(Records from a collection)
################

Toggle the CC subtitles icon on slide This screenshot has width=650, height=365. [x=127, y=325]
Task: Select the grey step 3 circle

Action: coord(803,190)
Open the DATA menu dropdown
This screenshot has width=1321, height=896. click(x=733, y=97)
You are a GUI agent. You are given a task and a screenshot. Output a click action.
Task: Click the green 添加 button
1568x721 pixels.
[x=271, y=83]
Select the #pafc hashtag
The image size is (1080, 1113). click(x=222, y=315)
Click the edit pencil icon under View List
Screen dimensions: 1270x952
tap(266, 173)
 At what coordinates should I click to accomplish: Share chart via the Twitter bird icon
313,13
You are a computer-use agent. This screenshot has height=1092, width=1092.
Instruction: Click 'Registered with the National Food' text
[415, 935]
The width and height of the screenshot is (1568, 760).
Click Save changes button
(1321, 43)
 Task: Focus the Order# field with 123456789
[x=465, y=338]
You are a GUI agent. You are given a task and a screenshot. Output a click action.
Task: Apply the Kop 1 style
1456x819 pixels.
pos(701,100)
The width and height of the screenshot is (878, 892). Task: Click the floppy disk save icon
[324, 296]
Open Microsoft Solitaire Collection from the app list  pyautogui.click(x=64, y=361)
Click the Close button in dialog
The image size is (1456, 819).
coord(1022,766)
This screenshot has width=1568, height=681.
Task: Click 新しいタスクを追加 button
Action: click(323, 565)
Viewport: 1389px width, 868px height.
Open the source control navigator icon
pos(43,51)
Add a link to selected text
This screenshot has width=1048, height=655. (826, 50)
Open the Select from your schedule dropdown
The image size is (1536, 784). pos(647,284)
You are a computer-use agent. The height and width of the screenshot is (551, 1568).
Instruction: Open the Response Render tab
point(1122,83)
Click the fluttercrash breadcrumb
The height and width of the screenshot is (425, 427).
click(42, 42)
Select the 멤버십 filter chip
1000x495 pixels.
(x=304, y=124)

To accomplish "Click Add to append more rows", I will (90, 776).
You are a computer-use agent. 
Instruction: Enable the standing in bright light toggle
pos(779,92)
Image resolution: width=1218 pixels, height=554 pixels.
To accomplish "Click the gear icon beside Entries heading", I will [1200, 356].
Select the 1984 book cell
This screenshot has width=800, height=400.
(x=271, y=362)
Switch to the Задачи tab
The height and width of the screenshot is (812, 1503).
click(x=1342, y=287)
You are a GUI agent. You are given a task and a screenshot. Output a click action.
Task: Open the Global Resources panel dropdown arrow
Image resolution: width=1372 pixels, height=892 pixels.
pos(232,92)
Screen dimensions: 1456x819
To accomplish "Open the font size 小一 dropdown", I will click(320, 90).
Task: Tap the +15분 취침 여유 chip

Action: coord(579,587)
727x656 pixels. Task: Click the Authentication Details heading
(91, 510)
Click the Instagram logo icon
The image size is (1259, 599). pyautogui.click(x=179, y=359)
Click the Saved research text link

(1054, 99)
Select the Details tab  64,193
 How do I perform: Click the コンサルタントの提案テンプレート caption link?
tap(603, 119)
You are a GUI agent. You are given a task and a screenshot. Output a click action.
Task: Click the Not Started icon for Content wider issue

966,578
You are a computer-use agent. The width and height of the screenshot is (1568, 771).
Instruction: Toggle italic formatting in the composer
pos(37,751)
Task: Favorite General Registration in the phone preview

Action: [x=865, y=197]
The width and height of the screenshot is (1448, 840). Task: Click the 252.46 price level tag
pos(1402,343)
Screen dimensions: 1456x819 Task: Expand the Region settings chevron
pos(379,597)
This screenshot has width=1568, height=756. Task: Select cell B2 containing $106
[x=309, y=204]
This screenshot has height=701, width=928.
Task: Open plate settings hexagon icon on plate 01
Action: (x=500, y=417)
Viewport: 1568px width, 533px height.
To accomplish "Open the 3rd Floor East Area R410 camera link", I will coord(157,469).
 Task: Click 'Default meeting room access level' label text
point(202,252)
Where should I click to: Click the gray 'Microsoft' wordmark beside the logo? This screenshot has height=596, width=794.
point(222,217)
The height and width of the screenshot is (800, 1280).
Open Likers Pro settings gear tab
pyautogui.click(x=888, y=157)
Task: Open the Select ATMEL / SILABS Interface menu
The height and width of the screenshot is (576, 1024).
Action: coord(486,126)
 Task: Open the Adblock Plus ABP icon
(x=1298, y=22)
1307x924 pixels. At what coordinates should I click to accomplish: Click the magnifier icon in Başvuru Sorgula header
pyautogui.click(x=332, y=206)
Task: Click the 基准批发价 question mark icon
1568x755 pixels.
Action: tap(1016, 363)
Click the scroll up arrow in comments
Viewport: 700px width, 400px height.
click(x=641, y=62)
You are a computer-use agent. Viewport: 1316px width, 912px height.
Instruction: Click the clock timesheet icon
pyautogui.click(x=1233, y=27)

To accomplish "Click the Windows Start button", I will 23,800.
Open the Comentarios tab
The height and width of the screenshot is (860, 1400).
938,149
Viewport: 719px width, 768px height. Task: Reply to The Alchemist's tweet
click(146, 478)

################

* Exercise description
Rewrite the material above, replacing "computer-use agent" with "screen-control agent" throughout and leaving everything else unchanged.

* Output for this task
Toggle the CC subtitles icon on slide This screenshot has width=650, height=365. [x=127, y=325]
Task: Select the grey step 3 circle

Action: coord(803,190)
Open the DATA menu dropdown
This screenshot has width=1321, height=896. click(x=733, y=97)
You are a GUI agent. You are given a task and a screenshot. Output a click action.
Task: Click the green 添加 button
1568x721 pixels.
[x=271, y=83]
Select the #pafc hashtag
The image size is (1080, 1113). click(x=222, y=315)
Click the edit pencil icon under View List
Screen dimensions: 1270x952
tap(266, 173)
 At what coordinates should I click to accomplish: Share chart via the Twitter bird icon
313,13
You are a screen-control agent. This screenshot has height=1092, width=1092.
Instruction: Click 'Registered with the National Food' text
[415, 935]
The width and height of the screenshot is (1568, 760).
Click Save changes button
(1321, 43)
 Task: Focus the Order# field with 123456789
[x=465, y=338]
You are a GUI agent. You are given a task and a screenshot. Output a click action.
Task: Apply the Kop 1 style
1456x819 pixels.
pos(701,100)
The width and height of the screenshot is (878, 892). Task: Click the floppy disk save icon
[324, 296]
Open Microsoft Solitaire Collection from the app list  pyautogui.click(x=64, y=361)
Click the Close button in dialog
The image size is (1456, 819).
coord(1022,766)
This screenshot has width=1568, height=681.
Task: Click 新しいタスクを追加 button
Action: click(323, 565)
Viewport: 1389px width, 868px height.
Open the source control navigator icon
pos(43,51)
Add a link to selected text
This screenshot has width=1048, height=655. (826, 50)
Open the Select from your schedule dropdown
The image size is (1536, 784). pos(647,284)
You are a screen-control agent. The height and width of the screenshot is (551, 1568).
Instruction: Open the Response Render tab
point(1122,83)
Click the fluttercrash breadcrumb
The height and width of the screenshot is (425, 427).
click(42, 42)
Select the 멤버십 filter chip
1000x495 pixels.
(x=304, y=124)

To accomplish "Click Add to append more rows", I will (90, 776).
You are a screen-control agent. 
Instruction: Enable the standing in bright light toggle
pos(779,92)
Image resolution: width=1218 pixels, height=554 pixels.
To accomplish "Click the gear icon beside Entries heading", I will [1200, 356].
Select the 1984 book cell
This screenshot has width=800, height=400.
(x=271, y=362)
Switch to the Задачи tab
The height and width of the screenshot is (812, 1503).
click(x=1342, y=287)
You are a GUI agent. You are given a task and a screenshot. Output a click action.
Task: Open the Global Resources panel dropdown arrow
Image resolution: width=1372 pixels, height=892 pixels.
pos(232,92)
Screen dimensions: 1456x819
To accomplish "Open the font size 小一 dropdown", I will click(320, 90).
Task: Tap the +15분 취침 여유 chip

Action: coord(579,587)
727x656 pixels. Task: Click the Authentication Details heading
(91, 510)
Click the Instagram logo icon
The image size is (1259, 599). pyautogui.click(x=179, y=359)
Click the Saved research text link

(1054, 99)
Select the Details tab  64,193
 How do I perform: Click the コンサルタントの提案テンプレート caption link?
tap(603, 119)
You are a GUI agent. You are given a task and a screenshot. Output a click action.
Task: Click the Not Started icon for Content wider issue

966,578
You are a screen-control agent. The width and height of the screenshot is (1568, 771).
Instruction: Toggle italic formatting in the composer
pos(37,751)
Task: Favorite General Registration in the phone preview

Action: [x=865, y=197]
The width and height of the screenshot is (1448, 840). Task: Click the 252.46 price level tag
pos(1402,343)
Screen dimensions: 1456x819 Task: Expand the Region settings chevron
pos(379,597)
This screenshot has width=1568, height=756. Task: Select cell B2 containing $106
[x=309, y=204]
This screenshot has height=701, width=928.
Task: Open plate settings hexagon icon on plate 01
Action: (x=500, y=417)
Viewport: 1568px width, 533px height.
To accomplish "Open the 3rd Floor East Area R410 camera link", I will coord(157,469).
 Task: Click 'Default meeting room access level' label text
point(202,252)
Where should I click to: Click the gray 'Microsoft' wordmark beside the logo? This screenshot has height=596, width=794.
point(222,217)
The height and width of the screenshot is (800, 1280).
Open Likers Pro settings gear tab
pyautogui.click(x=888, y=157)
Task: Open the Select ATMEL / SILABS Interface menu
The height and width of the screenshot is (576, 1024).
Action: coord(486,126)
 Task: Open the Adblock Plus ABP icon
(x=1298, y=22)
1307x924 pixels. At what coordinates should I click to accomplish: Click the magnifier icon in Başvuru Sorgula header
pyautogui.click(x=332, y=206)
Task: Click the 基准批发价 question mark icon
1568x755 pixels.
Action: tap(1016, 363)
Click the scroll up arrow in comments
Viewport: 700px width, 400px height.
click(x=641, y=62)
You are a screen-control agent. Viewport: 1316px width, 912px height.
Instruction: Click the clock timesheet icon
pyautogui.click(x=1233, y=27)

To accomplish "Click the Windows Start button", I will 23,800.
Open the Comentarios tab
The height and width of the screenshot is (860, 1400).
938,149
Viewport: 719px width, 768px height. Task: Reply to The Alchemist's tweet
click(146, 478)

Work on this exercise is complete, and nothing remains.